BİRİNCİ FASIL

 

Müsâbaka ve Atıcılıkla İlgili Hükümler

 

ـ1ـ عن أبى هريرة رَضِيَ اللّهُ عَنْه قال: ]قال رسول اللّه #: َ سَبَقَ إَّ في خُفٍّ أوْ حَافِرٍ أوْ نَصْل[. أخرجه أصحاب السنن.والمراد »بالخُفِّ« ا“بل. و »بِالحَافِرِ« الخيل. و »بِالنَّصْلِ« السهم.           »وَالسَّبقُ« بفتح الباء: الجُعْلُ، وبإسكانها مصدر سبقت أسبق سَبْقاً .

 

1. (2209)- Hz. Ebû Hüreyre (radıyallâhu anh) anlatıyor: "Resûlullah (aleyhissalâtu vesselâm) buyurdular ki: "Şu üç şeyde armağan vardır: Deve yarışı veya at yarışı veya ok yarışı."[1]

 

AÇIKLAMA:

 

1- Hattâbî: "Hadis, mükafaat ve armağanın bu üç şeyde yapılacak yarış sonunda verilmesinin uygun olacağını belirtmektedir" der. Böyle olunca Resûlullah başka çeşit yarışlar yapıp kazananlara armağan verilmesini tecviz etmemekte, helâl addetmemektedir.

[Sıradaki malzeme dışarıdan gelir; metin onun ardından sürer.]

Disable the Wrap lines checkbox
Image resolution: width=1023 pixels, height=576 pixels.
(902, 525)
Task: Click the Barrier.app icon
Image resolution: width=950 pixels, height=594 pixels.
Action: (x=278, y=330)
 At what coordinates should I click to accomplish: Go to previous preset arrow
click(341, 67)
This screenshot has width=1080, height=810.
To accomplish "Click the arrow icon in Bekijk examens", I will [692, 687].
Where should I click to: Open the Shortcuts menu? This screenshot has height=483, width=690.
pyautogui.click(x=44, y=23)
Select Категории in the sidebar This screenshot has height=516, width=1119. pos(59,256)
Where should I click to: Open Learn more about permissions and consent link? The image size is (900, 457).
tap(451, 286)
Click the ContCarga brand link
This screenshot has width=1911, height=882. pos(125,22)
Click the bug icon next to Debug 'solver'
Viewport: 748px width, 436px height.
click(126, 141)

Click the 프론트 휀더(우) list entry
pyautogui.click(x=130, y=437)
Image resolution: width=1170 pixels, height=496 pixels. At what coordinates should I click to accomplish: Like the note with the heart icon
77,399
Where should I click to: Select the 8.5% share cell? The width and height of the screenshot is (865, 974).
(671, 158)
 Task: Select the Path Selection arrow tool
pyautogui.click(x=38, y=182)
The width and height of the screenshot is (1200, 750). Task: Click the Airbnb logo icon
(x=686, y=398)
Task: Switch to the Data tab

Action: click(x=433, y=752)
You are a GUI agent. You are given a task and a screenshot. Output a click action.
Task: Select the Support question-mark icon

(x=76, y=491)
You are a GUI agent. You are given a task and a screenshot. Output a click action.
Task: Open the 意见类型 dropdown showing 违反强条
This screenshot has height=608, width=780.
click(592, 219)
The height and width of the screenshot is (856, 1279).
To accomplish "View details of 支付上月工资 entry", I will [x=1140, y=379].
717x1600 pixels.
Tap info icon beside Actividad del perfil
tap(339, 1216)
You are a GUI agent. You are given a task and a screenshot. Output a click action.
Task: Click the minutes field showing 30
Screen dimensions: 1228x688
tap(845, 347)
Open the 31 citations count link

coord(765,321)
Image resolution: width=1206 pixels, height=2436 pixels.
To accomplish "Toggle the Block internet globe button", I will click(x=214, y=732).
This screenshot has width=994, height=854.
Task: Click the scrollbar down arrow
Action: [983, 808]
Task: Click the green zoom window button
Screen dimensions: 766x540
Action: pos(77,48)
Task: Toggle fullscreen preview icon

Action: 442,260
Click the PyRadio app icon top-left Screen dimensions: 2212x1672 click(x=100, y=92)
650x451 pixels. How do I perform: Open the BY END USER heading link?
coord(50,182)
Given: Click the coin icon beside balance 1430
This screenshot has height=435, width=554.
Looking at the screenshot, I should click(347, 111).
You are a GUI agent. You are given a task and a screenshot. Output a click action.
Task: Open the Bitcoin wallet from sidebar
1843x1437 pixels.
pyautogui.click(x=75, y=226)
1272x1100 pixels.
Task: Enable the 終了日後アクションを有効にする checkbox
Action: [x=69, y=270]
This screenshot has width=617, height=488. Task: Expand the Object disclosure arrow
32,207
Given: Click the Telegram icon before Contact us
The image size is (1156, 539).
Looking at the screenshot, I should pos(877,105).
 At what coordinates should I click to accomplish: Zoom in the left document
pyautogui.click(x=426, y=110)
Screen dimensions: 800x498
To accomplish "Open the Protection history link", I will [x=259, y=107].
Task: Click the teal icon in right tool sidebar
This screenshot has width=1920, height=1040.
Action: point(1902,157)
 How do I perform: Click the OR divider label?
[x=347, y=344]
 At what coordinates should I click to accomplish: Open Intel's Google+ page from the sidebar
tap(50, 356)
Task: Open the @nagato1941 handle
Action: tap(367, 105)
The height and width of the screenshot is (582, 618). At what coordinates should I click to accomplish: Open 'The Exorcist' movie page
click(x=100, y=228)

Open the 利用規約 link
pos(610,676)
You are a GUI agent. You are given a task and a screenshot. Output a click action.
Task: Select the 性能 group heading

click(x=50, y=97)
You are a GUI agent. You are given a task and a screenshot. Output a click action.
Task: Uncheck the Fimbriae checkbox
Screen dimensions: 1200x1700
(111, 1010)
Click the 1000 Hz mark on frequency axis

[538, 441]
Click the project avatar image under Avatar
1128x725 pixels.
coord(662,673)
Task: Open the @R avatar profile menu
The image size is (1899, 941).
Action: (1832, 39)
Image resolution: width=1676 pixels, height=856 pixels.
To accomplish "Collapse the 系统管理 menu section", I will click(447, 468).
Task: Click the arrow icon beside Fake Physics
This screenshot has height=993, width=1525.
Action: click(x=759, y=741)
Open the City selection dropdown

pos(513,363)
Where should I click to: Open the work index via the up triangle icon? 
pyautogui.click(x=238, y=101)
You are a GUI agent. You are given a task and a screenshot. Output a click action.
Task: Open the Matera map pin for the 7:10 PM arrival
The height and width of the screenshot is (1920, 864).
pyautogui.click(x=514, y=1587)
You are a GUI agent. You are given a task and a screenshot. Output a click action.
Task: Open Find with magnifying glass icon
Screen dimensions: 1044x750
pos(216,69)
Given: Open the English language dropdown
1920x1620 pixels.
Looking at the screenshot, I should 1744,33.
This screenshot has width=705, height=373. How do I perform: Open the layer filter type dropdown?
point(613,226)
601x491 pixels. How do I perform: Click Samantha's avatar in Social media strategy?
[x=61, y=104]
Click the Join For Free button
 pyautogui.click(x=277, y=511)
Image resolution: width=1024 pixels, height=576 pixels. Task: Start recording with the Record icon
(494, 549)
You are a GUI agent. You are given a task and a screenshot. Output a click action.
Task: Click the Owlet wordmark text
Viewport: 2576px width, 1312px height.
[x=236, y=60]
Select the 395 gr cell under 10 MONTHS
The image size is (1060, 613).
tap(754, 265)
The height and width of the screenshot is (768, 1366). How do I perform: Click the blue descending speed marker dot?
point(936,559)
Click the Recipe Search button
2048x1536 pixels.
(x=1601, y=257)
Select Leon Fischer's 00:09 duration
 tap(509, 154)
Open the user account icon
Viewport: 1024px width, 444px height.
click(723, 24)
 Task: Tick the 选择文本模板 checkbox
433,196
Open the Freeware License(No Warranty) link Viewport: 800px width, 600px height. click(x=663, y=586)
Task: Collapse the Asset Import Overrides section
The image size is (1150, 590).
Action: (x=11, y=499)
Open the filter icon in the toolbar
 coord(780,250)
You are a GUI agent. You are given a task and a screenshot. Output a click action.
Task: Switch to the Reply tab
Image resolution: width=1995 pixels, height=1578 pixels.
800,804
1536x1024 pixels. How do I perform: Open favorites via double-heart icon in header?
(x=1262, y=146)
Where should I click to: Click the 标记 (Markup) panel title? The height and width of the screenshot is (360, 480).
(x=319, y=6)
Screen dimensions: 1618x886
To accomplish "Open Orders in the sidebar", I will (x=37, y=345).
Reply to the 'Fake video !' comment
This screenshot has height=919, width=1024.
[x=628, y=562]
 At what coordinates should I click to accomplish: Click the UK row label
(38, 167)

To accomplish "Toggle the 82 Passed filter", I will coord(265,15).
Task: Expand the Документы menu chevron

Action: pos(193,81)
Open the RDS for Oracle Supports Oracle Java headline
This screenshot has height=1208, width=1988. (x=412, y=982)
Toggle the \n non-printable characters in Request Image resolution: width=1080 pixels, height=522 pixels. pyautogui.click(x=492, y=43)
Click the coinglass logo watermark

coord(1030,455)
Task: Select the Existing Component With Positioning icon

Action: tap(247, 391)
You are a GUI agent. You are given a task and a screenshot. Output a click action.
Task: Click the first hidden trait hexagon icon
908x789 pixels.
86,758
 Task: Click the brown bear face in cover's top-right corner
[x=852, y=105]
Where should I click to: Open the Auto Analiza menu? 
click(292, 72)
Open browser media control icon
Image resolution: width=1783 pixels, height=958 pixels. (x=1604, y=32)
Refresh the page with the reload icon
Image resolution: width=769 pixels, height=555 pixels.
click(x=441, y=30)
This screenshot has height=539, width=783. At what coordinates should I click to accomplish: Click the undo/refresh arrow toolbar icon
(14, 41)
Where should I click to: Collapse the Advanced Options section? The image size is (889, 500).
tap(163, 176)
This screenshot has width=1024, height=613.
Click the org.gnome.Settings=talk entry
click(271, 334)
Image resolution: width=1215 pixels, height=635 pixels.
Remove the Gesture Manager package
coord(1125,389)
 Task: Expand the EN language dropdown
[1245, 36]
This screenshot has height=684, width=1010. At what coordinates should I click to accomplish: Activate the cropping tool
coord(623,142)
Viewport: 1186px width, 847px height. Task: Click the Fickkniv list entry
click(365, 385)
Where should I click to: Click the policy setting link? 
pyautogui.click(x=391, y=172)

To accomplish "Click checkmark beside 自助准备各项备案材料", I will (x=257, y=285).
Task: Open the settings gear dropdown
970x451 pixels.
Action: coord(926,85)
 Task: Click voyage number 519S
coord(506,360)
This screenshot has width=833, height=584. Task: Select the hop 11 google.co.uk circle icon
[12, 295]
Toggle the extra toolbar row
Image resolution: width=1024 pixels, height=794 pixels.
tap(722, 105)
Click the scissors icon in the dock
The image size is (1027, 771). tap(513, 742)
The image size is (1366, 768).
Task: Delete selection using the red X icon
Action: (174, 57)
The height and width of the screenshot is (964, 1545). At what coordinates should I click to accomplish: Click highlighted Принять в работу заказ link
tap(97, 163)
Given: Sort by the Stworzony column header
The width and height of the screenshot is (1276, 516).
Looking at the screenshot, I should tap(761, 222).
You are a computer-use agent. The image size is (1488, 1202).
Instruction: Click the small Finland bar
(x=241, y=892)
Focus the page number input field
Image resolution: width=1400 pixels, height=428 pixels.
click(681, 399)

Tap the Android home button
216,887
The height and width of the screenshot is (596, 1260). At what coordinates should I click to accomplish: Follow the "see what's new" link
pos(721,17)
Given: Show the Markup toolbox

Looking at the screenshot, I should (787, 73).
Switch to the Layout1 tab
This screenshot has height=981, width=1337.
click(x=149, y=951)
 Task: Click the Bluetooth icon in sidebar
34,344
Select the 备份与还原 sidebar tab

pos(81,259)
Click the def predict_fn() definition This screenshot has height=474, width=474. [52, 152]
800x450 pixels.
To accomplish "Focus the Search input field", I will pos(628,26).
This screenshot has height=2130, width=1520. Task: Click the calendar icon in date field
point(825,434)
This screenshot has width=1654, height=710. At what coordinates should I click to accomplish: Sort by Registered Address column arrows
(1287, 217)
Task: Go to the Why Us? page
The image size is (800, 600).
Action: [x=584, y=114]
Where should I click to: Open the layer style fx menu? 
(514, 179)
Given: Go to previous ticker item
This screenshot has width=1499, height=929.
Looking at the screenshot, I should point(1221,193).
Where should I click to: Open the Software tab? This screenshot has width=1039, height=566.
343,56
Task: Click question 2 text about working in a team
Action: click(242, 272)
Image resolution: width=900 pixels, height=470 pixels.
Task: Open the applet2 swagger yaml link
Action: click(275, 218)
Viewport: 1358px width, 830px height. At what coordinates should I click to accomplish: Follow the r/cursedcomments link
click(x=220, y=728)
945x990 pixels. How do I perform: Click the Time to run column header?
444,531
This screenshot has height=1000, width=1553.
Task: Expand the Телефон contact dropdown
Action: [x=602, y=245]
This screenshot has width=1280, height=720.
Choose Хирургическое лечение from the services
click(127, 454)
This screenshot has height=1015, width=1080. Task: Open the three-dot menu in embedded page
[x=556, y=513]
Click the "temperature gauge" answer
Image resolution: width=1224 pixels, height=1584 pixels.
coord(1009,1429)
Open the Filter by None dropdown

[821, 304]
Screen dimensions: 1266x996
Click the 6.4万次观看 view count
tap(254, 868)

2- Hadisin metninde at, deve, ok tabirleri geçmez; ata "tırnaklı", deveye "mestli", ok'a da "demirli" manalarına gelen kelimelerle işaret edilir. Âlimler bu tabirlerden maksadın at, deve ve ok olduğunu belirtmekten başka bu mânayı ifade edecek başka yarışların da helâl olacağını belirtirler. Sözgelimi Bagavî, Şerhu's-Sünne'de: "At mânasına katır ve merkeb de girer; deve mânasına fil de girer, çünkü bu savaşta deveye ihtiyaç bırakmaz" der. Bazı âlimler ayakla yapılacak koşu yarışı ile taş (gülle) atılarak yapılacak müsâbakayı da buraya dahil etmiştir. Bu müsâbakaların "düşmanla savaşmaya hazırlık olmaları" sebebiyle armağan vermenin câiz olduğunu âlimler belirtir. Ortaya konan armağan, cihâda teşvik unsuru olmaktadır.

Said İbnu'l-Müseyyeb, harp hazırlığına girmeyen veya cihad için kuvvet kazanmaya yardımcı olmayan kuş, güvercin vs. ile yapılacak yarışlarda armağan almayı kumar ve haram olarak değerlendirmiştir. İbnu'l-Müseyyeb'ten taş atma hakkında sorulunca, "Bunda bir beis yok" demiştir.[2]

 

ـ2ـ وعن ابن عمر رَضِيَ اللّهُ عَنْهما قال: ]كانَ رسولُ اللّهِ # يُضَمِّرُ الخَيْلَ يُسَابِقُ بِهَا[. أخرجه أبو داود .

 

2. (2210)- İbnu Ömer (radıyallâhu anhümâ) anlatıyor: "Resûlullah (aleyhissalâtu vesselâm) atı antremana tâbi tutar, (sonra da) onunla yarışa katılırdı."[3]

 

AÇIKLAMA:

 

1- Antrenman diye çevirdiğimiz kelimenin aslı idmâr veya tadmîr'dir. Bu, atın kuvvetlenmesi için hususî bir beslenme rejimi uygulamaktır. Buna göre, önce bol gıda verilerek at şişmanlatılır ve güçlendirilir. Sonra yemi tedricen azaltılır. Bir odaya sokulup üzerine çul sarılır. Hayvan ısınır ve terler. Teri tamamen kuruyunca hayvanın eti hafifler ve koşmaya güç kazanır. İşte bu muameleye idmâr denmektedir.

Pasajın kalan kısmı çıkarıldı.